Dalla punta uno sguardo verso il Monte Rosa
La ricerca nell’archivio Sezionale mi ha riservato
alcune sorprese: dalla relazione non datata che l’allora Presidente della
Sezione Conte Luigi d’Adda Salvaterra fece
all’Assemblea dei Soci, forse nel 1876, apprendiamo che la Sezione
aveva progettato nel corso dell’estate la costruzione di una “tettoia”
per facilitare l’ascensione alla punta: “ … Altro obbligo nostro era
pur quello di far costruire in vetta al Corno Bianco una specie di tettoia
o altro che servirebbe di rifugio in certe occasioni agli alpinisti che
sogliono spesso farne l’ascensione…” Nel verbale della seduta
del Consiglio Sezionale tenutasi nel lontano 15 ottobre 1876 troviamo
un altro cenno di posticipo dei lavori: “…che non si è potuta compir
nell’annata la capanna al Corno Bianco, ma che tutto è in pronto
perché anche questa decisione della Società sia alla ventura buona stagione
completata…”. Come sappiamo la realizzazione di questo progetto veniva
rimandata ed attuata nell’anno seguente. Ciò fu dovuto
non solo probabilmente a causa delle spese sostenute per la costruzione
della Capanna Gnifetti che avevano assorbito
gran parte delle risorse finanziarie della Sezione, ma anche in
seguito a divergenze di opinioni sia sulla modalità sia sul luogo di costruzione
del riparo.
Nel settembre scorso, salendo al Corno Bianco per “curiosare”
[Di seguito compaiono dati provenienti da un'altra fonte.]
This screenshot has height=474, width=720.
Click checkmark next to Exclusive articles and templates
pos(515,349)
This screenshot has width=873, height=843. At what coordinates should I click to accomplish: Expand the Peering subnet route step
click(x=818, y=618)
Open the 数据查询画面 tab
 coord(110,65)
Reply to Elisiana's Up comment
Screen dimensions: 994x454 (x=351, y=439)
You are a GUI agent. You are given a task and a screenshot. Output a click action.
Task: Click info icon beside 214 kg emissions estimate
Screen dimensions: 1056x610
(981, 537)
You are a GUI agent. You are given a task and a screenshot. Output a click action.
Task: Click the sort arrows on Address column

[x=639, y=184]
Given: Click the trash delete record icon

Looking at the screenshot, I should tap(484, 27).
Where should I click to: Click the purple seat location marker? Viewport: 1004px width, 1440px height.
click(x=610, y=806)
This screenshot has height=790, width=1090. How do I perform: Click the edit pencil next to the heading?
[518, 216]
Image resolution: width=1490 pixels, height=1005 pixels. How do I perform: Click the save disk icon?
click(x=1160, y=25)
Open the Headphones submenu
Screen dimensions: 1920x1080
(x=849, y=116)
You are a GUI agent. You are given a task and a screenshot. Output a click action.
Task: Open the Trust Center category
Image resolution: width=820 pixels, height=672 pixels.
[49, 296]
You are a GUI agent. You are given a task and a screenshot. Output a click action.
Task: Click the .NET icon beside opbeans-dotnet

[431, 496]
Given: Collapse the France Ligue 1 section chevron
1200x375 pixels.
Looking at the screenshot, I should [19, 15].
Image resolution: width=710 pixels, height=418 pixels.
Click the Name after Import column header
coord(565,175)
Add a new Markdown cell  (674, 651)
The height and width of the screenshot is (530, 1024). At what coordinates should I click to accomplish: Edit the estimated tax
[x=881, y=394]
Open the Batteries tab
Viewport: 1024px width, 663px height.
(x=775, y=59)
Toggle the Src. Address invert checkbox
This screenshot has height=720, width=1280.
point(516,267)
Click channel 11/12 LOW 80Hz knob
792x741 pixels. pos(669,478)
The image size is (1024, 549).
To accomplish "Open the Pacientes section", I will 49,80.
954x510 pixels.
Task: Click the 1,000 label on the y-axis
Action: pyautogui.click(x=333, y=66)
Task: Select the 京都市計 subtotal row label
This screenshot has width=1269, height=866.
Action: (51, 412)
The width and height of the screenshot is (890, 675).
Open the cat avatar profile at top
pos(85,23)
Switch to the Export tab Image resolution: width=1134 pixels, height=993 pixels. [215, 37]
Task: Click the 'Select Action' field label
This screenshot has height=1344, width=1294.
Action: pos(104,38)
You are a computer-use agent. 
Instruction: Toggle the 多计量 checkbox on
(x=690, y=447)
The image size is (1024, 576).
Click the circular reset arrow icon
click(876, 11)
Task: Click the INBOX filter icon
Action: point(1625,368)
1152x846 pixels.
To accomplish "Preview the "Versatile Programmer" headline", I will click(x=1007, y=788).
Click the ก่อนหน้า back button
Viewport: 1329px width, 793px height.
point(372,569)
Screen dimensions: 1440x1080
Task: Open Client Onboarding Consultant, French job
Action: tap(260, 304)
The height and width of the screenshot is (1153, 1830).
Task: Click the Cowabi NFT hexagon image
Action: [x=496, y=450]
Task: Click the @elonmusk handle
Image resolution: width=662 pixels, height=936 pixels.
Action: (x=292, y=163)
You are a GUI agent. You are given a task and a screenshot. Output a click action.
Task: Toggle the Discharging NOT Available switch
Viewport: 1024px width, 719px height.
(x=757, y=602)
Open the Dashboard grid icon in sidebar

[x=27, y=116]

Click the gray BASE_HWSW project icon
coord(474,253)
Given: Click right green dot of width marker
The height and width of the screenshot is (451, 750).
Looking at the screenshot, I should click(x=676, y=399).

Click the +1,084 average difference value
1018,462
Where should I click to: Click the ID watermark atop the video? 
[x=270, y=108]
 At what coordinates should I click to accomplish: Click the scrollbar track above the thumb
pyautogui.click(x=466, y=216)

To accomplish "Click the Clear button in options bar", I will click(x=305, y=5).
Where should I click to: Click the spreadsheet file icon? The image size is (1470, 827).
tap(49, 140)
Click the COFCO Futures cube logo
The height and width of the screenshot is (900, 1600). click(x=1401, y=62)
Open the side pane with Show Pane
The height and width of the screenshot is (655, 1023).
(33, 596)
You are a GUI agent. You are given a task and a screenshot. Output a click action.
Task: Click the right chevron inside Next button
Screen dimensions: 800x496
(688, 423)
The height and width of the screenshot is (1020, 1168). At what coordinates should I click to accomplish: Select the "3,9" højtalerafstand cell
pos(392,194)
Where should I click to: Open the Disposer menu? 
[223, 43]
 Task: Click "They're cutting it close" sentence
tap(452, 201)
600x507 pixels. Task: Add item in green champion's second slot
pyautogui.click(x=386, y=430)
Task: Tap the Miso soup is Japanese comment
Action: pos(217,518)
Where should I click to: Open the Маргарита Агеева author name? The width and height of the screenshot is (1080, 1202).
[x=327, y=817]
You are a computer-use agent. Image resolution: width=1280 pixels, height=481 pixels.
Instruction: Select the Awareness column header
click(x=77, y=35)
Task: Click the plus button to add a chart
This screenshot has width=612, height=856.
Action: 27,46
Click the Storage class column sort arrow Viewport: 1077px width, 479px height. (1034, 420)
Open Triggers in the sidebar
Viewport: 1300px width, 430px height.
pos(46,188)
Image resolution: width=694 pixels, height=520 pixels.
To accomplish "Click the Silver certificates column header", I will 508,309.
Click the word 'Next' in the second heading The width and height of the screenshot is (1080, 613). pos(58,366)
e prestando maggiore attenzione, ho individuato un posto ove
poteva trovarsi questo ricovero. E’ situato circa 30 metri sotto
la cima ed è alla base di una roccia quasi verticale alta circa 3
metri che poteva servire da parete laterale e da appoggio per il
tetto. Quasi 130 anni di gelo e disgelo ed i fulmini hanno fatto sì che
grossi sassi cancellassero quasi del tutto le tracce di questo piccolo
spiazzo, ma credo che, senza la spolverata di neve caduta qualche giorno
prima, e con più tempo a disposizione di quanto ne
avessi io in quel momento, si potrebbe trovare ancora qualche labile
traccia della struttura.
La "tettoia" poteva sorgere qui: si può ancora
vedere una piccola zona priva di sassi
In
più, sempre in archivio, ho trovato il rifugio Carestia, o perlomeno il
suo progetto di edificazione ed alcuni documenti.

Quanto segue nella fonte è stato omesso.